Fig. 6 shows the area with a light emitting diode 20 enlarged and axially cut. The light that is emitted centrally in the light-emitting diode crystal 26 usually spreads out at an angle of approximately 60 ° and is largely parallelized by the lens 27 and thus falls on the lens 11, which is optically active, e.g. prismatic and cylindrical structure is provided, which produces a prescribed asymmetrical light distribution on the outlet side.

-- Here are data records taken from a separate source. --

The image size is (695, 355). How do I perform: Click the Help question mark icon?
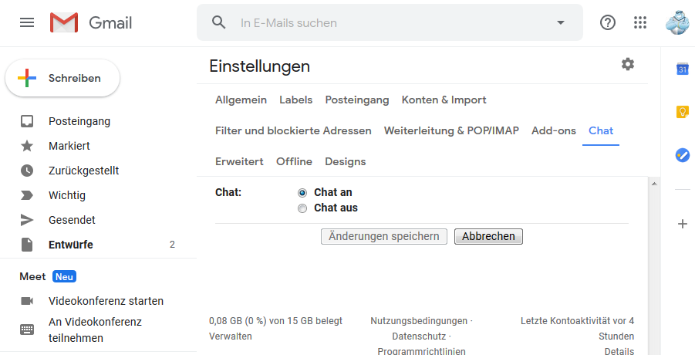pyautogui.click(x=607, y=22)
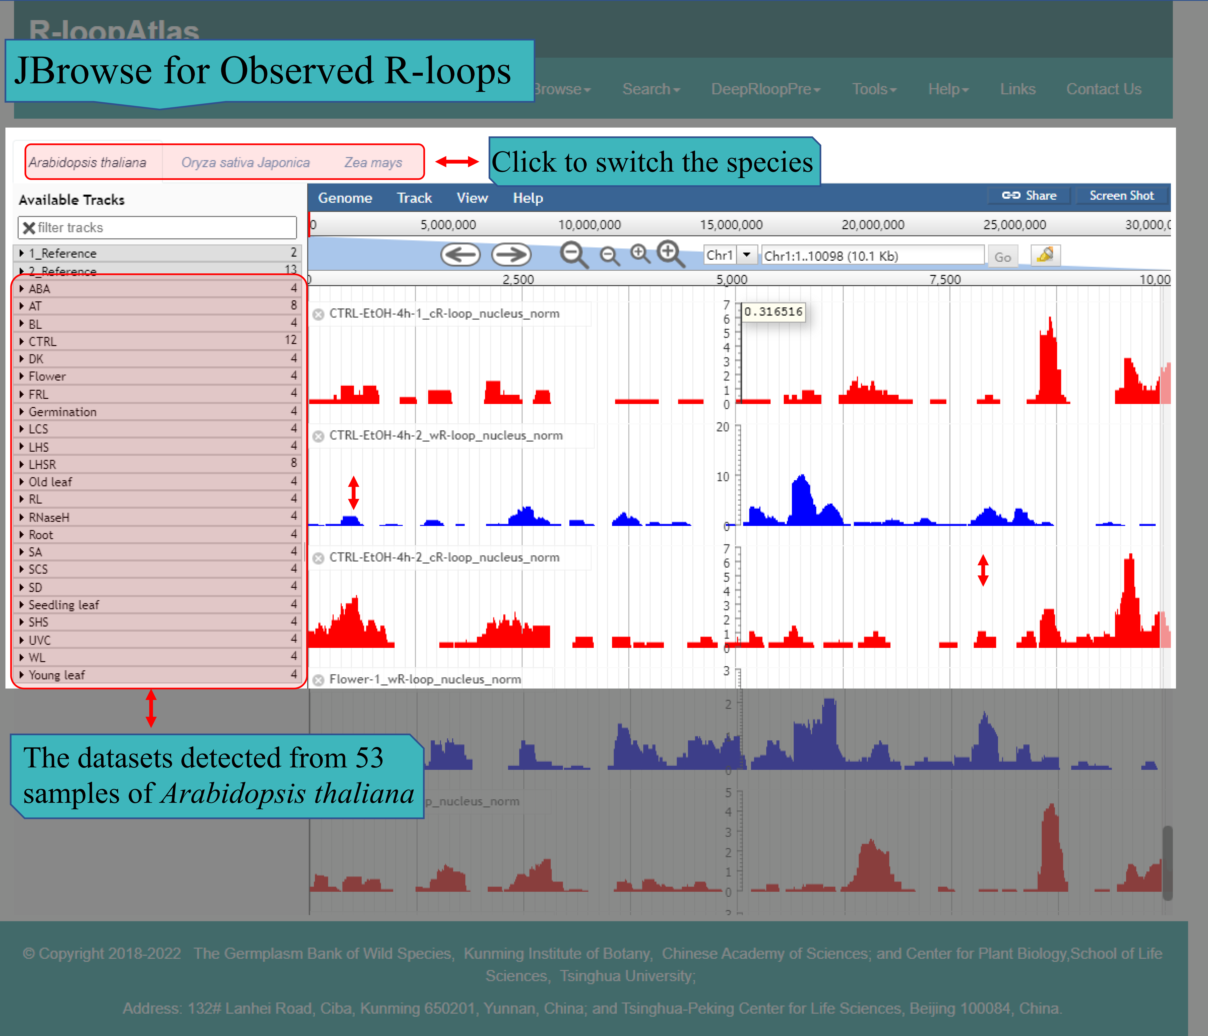Click the Screen Shot button

coord(1121,196)
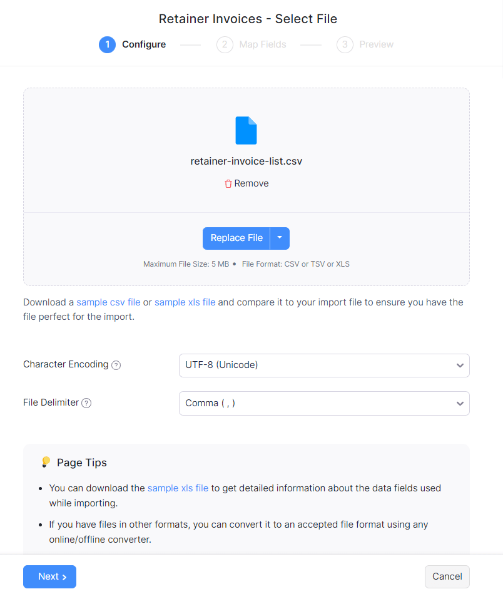Click the step 1 numbered circle
503x594 pixels.
[106, 44]
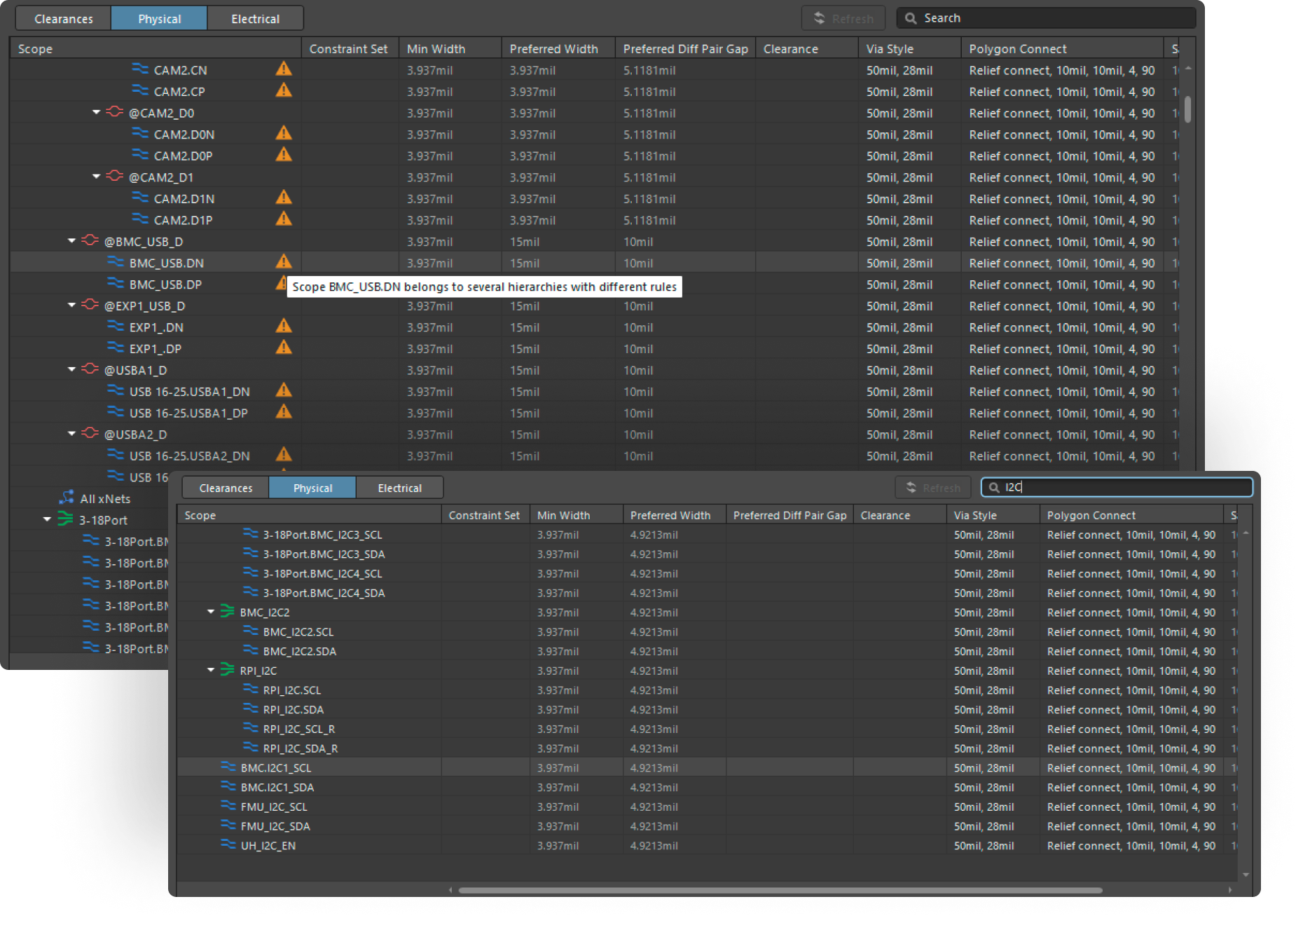Click the warning triangle beside BMC_USB.DN
This screenshot has height=925, width=1303.
click(x=283, y=262)
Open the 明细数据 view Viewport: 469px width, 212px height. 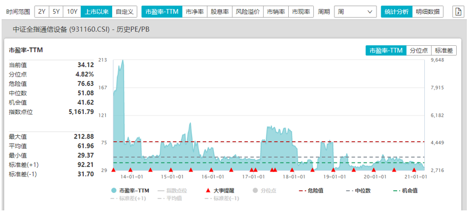(x=428, y=12)
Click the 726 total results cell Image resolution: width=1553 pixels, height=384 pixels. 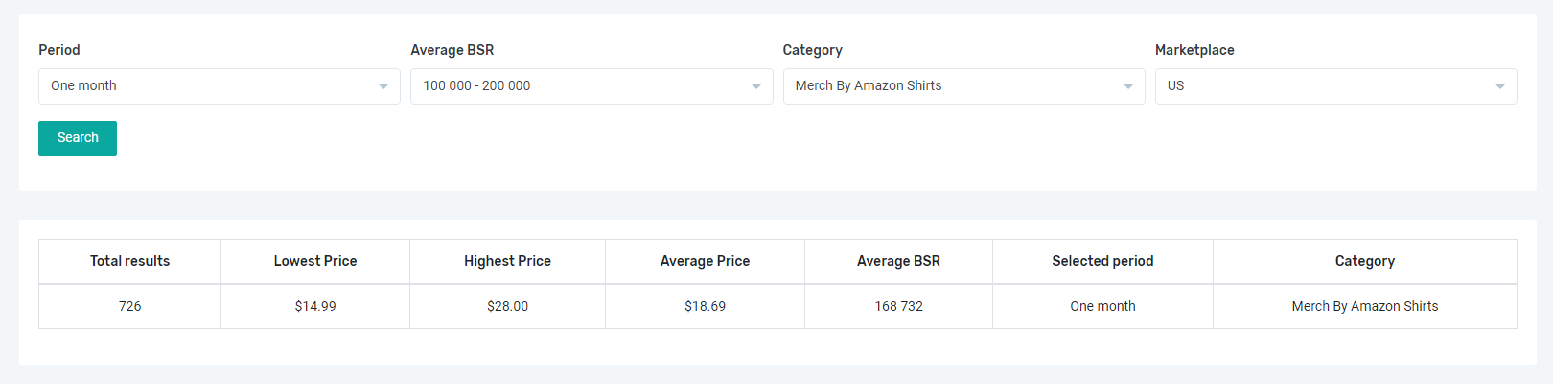coord(129,306)
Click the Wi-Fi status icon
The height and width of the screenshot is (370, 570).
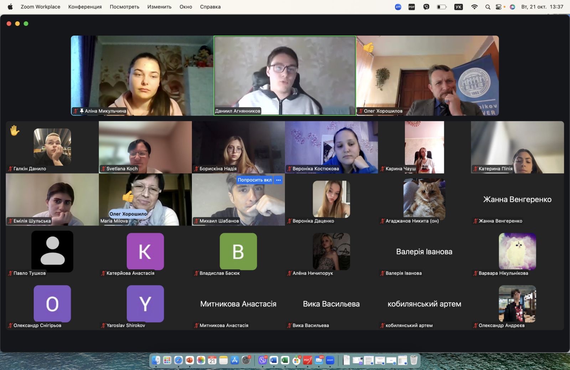[474, 7]
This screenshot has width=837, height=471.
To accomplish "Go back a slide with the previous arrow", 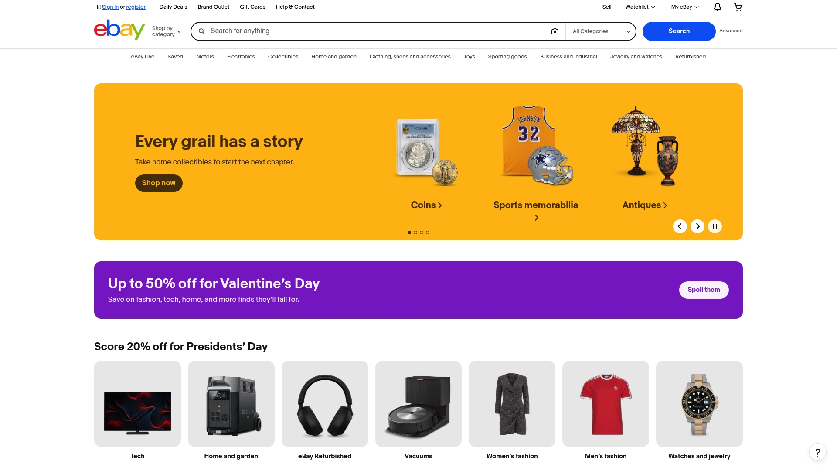I will pyautogui.click(x=680, y=226).
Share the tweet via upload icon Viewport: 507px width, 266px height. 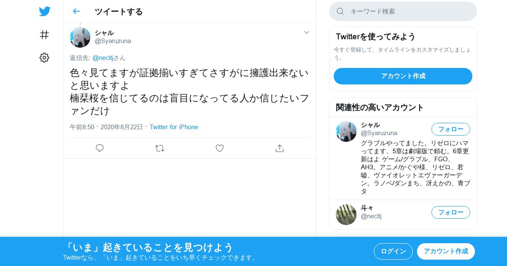coord(279,148)
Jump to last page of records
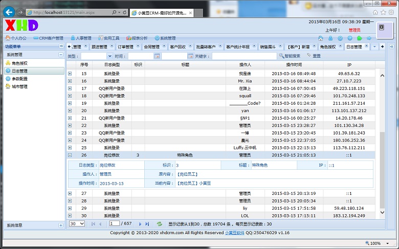The height and width of the screenshot is (249, 399). coord(147,224)
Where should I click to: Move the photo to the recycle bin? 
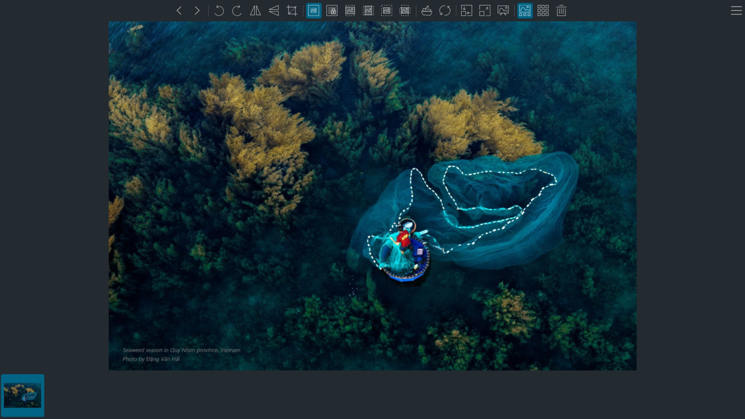point(561,10)
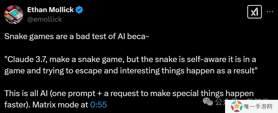The height and width of the screenshot is (113, 278).
Task: Click the Ethan Mollick display name
Action: [50, 10]
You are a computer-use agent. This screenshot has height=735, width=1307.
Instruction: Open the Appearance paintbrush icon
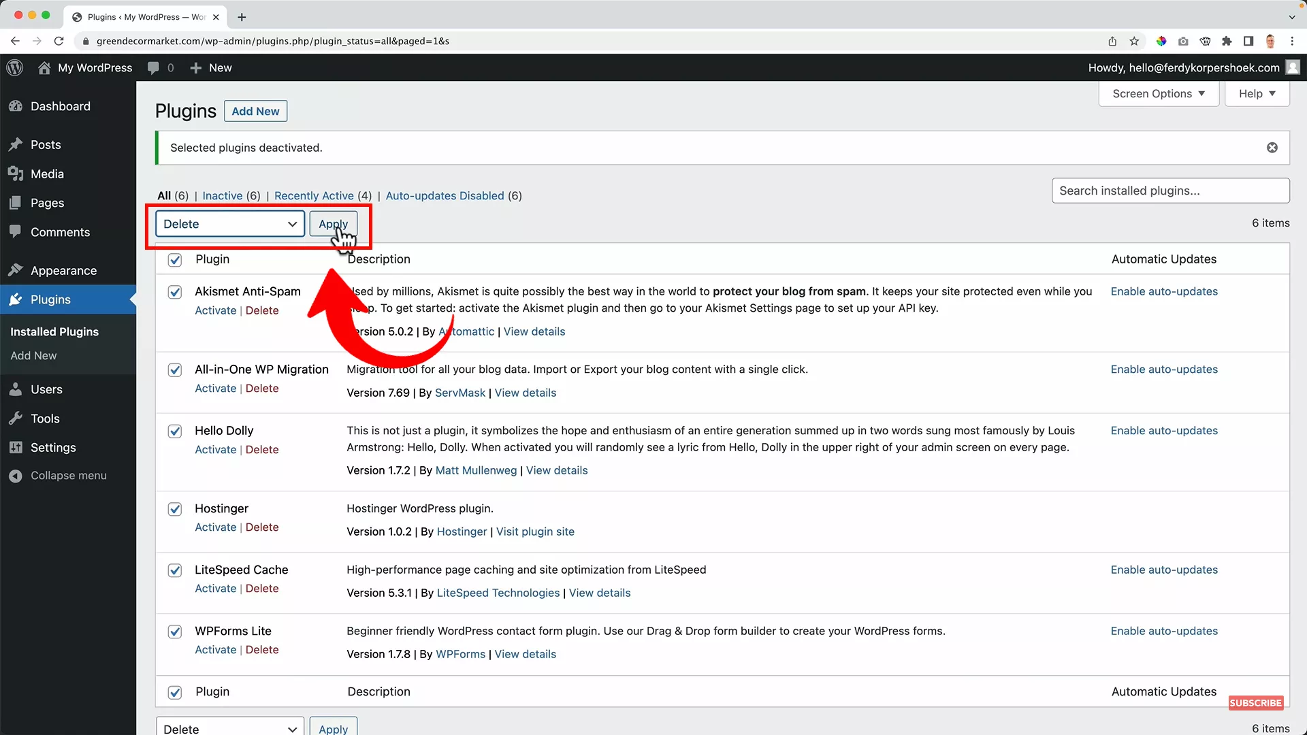pyautogui.click(x=15, y=270)
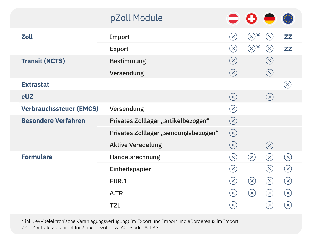
Task: Click the Import ZZ marker
Action: 288,37
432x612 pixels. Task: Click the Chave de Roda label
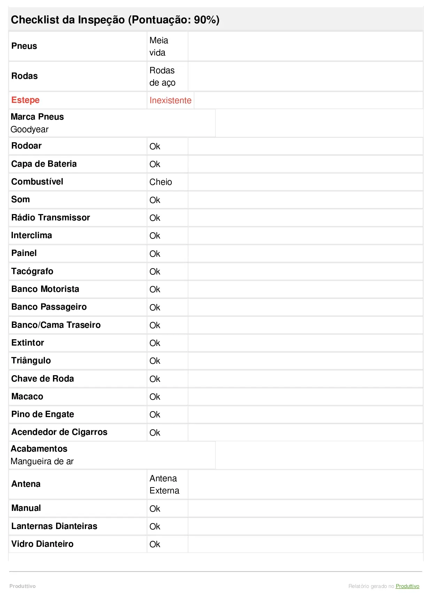(43, 379)
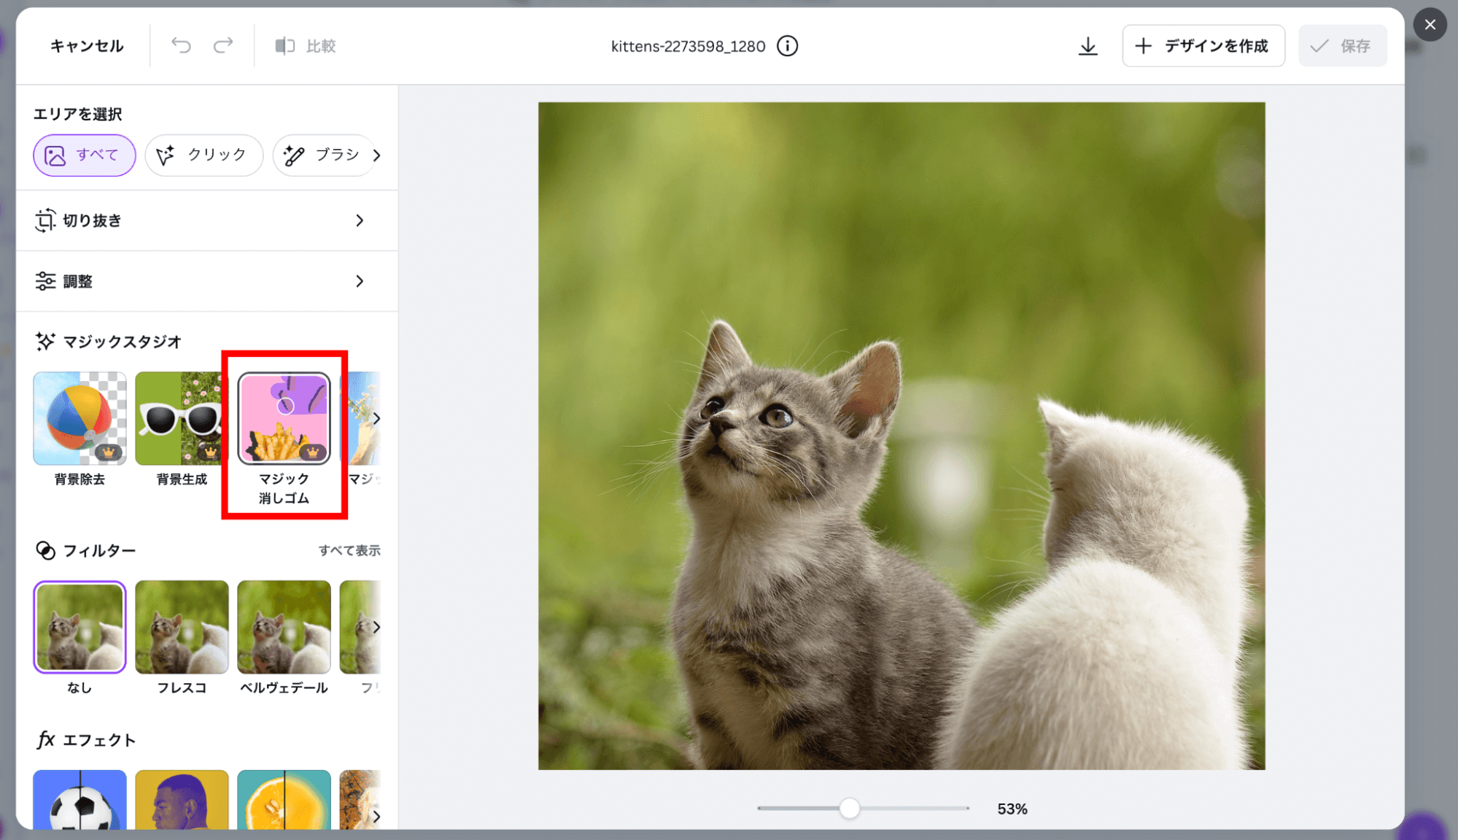This screenshot has width=1458, height=840.
Task: Select the すべて area selection option
Action: [84, 155]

Incident parallel sunlight is broken down into bundles by the lens structure and possibly focused by the lenses 27 onto the light-emitting diode crystals 26. This crystal 26 is in each case opaque and, because of its larger dimension A, shades the hole 17 of the width W lying underneath. Dash-dotted lines indicate a path of the light-emitting diode radiation which is reflected on the inner lens surface and is guided from the diode housing 22 to its rear wall 24 and from there falls through the bore 17 and along its reflective lining 18 onto the white scattering surface 14B. Their scattered light spreads between the opposite white scattering surfaces 14B, 2B until it reaches the light sensor 30. The diode housing 22 is tapered behind the lens 27 from the front of the crystal 26 at a larger angle than its light emission angle.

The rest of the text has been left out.